▸ **Given exercise**: Please extract every one of the records below verbatim, leaving each line unchanged.

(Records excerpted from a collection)
※

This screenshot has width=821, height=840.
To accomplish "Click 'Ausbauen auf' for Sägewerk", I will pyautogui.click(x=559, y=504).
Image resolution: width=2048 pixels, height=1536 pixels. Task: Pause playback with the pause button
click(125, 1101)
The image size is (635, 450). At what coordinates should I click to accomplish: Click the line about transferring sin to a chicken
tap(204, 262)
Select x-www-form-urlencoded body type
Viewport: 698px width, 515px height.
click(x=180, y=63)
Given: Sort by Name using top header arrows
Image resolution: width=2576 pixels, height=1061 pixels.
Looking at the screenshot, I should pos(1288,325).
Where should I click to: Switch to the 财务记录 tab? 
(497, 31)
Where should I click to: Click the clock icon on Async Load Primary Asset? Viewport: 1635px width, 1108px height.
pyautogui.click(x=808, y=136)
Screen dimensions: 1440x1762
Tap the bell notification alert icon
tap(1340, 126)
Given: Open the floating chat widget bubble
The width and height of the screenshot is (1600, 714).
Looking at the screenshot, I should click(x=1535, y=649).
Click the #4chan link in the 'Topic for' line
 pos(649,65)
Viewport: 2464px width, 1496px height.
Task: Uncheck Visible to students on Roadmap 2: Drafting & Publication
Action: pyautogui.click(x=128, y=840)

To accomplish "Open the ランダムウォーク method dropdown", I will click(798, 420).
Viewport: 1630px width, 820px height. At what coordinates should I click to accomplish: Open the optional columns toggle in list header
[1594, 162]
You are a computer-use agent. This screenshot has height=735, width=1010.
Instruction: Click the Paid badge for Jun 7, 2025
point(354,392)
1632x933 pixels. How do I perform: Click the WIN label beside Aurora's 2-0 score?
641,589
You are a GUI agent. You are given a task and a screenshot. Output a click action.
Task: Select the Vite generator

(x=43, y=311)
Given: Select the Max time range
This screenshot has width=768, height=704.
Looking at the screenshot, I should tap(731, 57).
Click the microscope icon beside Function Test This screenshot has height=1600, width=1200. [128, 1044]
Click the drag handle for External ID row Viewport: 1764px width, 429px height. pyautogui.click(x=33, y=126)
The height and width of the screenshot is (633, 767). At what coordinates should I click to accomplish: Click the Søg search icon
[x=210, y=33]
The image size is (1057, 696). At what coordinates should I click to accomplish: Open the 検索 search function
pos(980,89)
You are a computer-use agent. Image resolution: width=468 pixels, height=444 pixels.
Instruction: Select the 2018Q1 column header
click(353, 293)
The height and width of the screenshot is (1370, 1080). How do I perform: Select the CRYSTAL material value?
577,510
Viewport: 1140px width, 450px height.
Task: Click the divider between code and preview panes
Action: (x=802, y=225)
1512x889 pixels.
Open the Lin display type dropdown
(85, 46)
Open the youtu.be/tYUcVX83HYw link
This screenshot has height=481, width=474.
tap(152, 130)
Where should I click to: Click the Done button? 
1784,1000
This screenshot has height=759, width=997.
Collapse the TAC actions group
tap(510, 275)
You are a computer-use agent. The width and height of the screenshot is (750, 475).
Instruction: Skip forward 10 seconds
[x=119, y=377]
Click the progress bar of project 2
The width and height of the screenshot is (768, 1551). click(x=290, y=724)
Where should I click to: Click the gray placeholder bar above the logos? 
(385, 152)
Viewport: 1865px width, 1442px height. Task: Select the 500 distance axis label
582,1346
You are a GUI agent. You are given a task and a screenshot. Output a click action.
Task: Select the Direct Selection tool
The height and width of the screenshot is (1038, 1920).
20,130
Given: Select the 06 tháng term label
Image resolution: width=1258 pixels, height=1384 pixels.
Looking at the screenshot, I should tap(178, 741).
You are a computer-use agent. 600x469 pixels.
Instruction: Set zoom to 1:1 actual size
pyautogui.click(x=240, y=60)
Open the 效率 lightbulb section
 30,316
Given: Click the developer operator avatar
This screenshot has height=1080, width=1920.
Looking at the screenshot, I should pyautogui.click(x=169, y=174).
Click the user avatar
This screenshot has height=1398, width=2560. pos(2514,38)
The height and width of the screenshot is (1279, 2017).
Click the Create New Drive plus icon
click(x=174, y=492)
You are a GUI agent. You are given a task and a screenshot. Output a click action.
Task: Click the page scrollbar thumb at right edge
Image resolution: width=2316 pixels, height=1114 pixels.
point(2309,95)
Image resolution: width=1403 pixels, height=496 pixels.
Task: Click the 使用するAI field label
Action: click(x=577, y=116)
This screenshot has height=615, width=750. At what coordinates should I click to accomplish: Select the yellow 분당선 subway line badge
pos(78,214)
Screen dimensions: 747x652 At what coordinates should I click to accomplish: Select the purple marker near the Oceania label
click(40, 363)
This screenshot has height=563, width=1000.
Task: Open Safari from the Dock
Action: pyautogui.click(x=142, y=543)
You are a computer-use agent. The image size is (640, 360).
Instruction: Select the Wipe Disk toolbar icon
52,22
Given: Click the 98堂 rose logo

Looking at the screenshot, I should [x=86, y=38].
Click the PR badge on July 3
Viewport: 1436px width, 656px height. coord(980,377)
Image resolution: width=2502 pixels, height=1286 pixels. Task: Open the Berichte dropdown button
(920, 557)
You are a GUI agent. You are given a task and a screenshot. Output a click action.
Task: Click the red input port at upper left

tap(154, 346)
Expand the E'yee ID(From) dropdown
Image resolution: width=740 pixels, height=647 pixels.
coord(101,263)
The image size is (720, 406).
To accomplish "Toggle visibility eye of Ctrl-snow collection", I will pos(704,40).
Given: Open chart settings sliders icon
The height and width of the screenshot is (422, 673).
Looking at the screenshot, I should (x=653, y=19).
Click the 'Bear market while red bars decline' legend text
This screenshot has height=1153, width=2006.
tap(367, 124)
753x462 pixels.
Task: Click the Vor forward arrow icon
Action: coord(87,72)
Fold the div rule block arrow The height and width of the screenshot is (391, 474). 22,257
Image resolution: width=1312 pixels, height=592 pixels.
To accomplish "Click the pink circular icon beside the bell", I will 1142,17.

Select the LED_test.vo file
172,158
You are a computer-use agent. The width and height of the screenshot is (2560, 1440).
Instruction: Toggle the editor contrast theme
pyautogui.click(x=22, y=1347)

※

▸ **Completed exercise**:
This screenshot has width=821, height=840.
To accomplish "Click 'Ausbauen auf' for Sägewerk", I will pyautogui.click(x=559, y=504).
Image resolution: width=2048 pixels, height=1536 pixels. Task: Pause playback with the pause button
click(125, 1101)
The image size is (635, 450). At what coordinates should I click to accomplish: Click the line about transferring sin to a chicken
tap(204, 262)
Select x-www-form-urlencoded body type
Viewport: 698px width, 515px height.
click(x=180, y=63)
Given: Sort by Name using top header arrows
Image resolution: width=2576 pixels, height=1061 pixels.
Looking at the screenshot, I should pos(1288,325).
Where should I click to: Switch to the 财务记录 tab? 
(497, 31)
Where should I click to: Click the clock icon on Async Load Primary Asset? Viewport: 1635px width, 1108px height.
pyautogui.click(x=808, y=136)
Screen dimensions: 1440x1762
Tap the bell notification alert icon
tap(1340, 126)
Given: Open the floating chat widget bubble
The width and height of the screenshot is (1600, 714).
Looking at the screenshot, I should click(x=1535, y=649).
Click the #4chan link in the 'Topic for' line
 pos(649,65)
Viewport: 2464px width, 1496px height.
Task: Uncheck Visible to students on Roadmap 2: Drafting & Publication
Action: pyautogui.click(x=128, y=840)

To accomplish "Open the ランダムウォーク method dropdown", I will click(798, 420).
Viewport: 1630px width, 820px height. At what coordinates should I click to accomplish: Open the optional columns toggle in list header
[1594, 162]
You are a computer-use agent. This screenshot has height=735, width=1010.
Instruction: Click the Paid badge for Jun 7, 2025
point(354,392)
1632x933 pixels. How do I perform: Click the WIN label beside Aurora's 2-0 score?
641,589
You are a GUI agent. You are given a task and a screenshot. Output a click action.
Task: Select the Vite generator

(x=43, y=311)
Given: Select the Max time range
This screenshot has width=768, height=704.
Looking at the screenshot, I should tap(731, 57).
Click the microscope icon beside Function Test This screenshot has height=1600, width=1200. [128, 1044]
Click the drag handle for External ID row Viewport: 1764px width, 429px height. pyautogui.click(x=33, y=126)
The height and width of the screenshot is (633, 767). At what coordinates should I click to accomplish: Click the Søg search icon
[x=210, y=33]
The image size is (1057, 696). At what coordinates should I click to accomplish: Open the 検索 search function
pos(980,89)
You are a computer-use agent. Image resolution: width=468 pixels, height=444 pixels.
Instruction: Select the 2018Q1 column header
click(353, 293)
The height and width of the screenshot is (1370, 1080). How do I perform: Select the CRYSTAL material value?
577,510
Viewport: 1140px width, 450px height.
Task: Click the divider between code and preview panes
Action: (x=802, y=225)
1512x889 pixels.
Open the Lin display type dropdown
(85, 46)
Open the youtu.be/tYUcVX83HYw link
This screenshot has height=481, width=474.
tap(152, 130)
Where should I click to: Click the Done button? 
1784,1000
This screenshot has height=759, width=997.
Collapse the TAC actions group
tap(510, 275)
You are a computer-use agent. The width and height of the screenshot is (750, 475).
Instruction: Skip forward 10 seconds
[x=119, y=377]
Click the progress bar of project 2
The width and height of the screenshot is (768, 1551). click(x=290, y=724)
Where should I click to: Click the gray placeholder bar above the logos? 
(385, 152)
Viewport: 1865px width, 1442px height. Task: Select the 500 distance axis label
582,1346
You are a GUI agent. You are given a task and a screenshot. Output a click action.
Task: Select the Direct Selection tool
The height and width of the screenshot is (1038, 1920).
20,130
Given: Select the 06 tháng term label
Image resolution: width=1258 pixels, height=1384 pixels.
Looking at the screenshot, I should tap(178, 741).
You are a computer-use agent. 600x469 pixels.
Instruction: Set zoom to 1:1 actual size
pyautogui.click(x=240, y=60)
Open the 效率 lightbulb section
 30,316
Given: Click the developer operator avatar
This screenshot has height=1080, width=1920.
Looking at the screenshot, I should pyautogui.click(x=169, y=174).
Click the user avatar
This screenshot has height=1398, width=2560. pos(2514,38)
The height and width of the screenshot is (1279, 2017).
Click the Create New Drive plus icon
click(x=174, y=492)
You are a GUI agent. You are given a task and a screenshot. Output a click action.
Task: Click the page scrollbar thumb at right edge
Image resolution: width=2316 pixels, height=1114 pixels.
point(2309,95)
Image resolution: width=1403 pixels, height=496 pixels.
Task: Click the 使用するAI field label
Action: click(x=577, y=116)
This screenshot has height=615, width=750. At what coordinates should I click to accomplish: Select the yellow 분당선 subway line badge
pos(78,214)
Screen dimensions: 747x652 At what coordinates should I click to accomplish: Select the purple marker near the Oceania label
click(40, 363)
This screenshot has height=563, width=1000.
Task: Open Safari from the Dock
Action: pyautogui.click(x=142, y=543)
You are a computer-use agent. The image size is (640, 360).
Instruction: Select the Wipe Disk toolbar icon
52,22
Given: Click the 98堂 rose logo

Looking at the screenshot, I should [x=86, y=38].
Click the PR badge on July 3
Viewport: 1436px width, 656px height. coord(980,377)
Image resolution: width=2502 pixels, height=1286 pixels. Task: Open the Berichte dropdown button
(920, 557)
You are a GUI agent. You are given a task and a screenshot. Output a click action.
Task: Click the red input port at upper left

tap(154, 346)
Expand the E'yee ID(From) dropdown
Image resolution: width=740 pixels, height=647 pixels.
coord(101,263)
The image size is (720, 406).
To accomplish "Toggle visibility eye of Ctrl-snow collection", I will pos(704,40).
Given: Open chart settings sliders icon
The height and width of the screenshot is (422, 673).
Looking at the screenshot, I should (x=653, y=19).
Click the 'Bear market while red bars decline' legend text
This screenshot has height=1153, width=2006.
tap(367, 124)
753x462 pixels.
Task: Click the Vor forward arrow icon
Action: coord(87,72)
Fold the div rule block arrow The height and width of the screenshot is (391, 474). 22,257
Image resolution: width=1312 pixels, height=592 pixels.
To accomplish "Click the pink circular icon beside the bell", I will 1142,17.

Select the LED_test.vo file
172,158
You are a computer-use agent. The width and height of the screenshot is (2560, 1440).
Instruction: Toggle the editor contrast theme
pyautogui.click(x=22, y=1347)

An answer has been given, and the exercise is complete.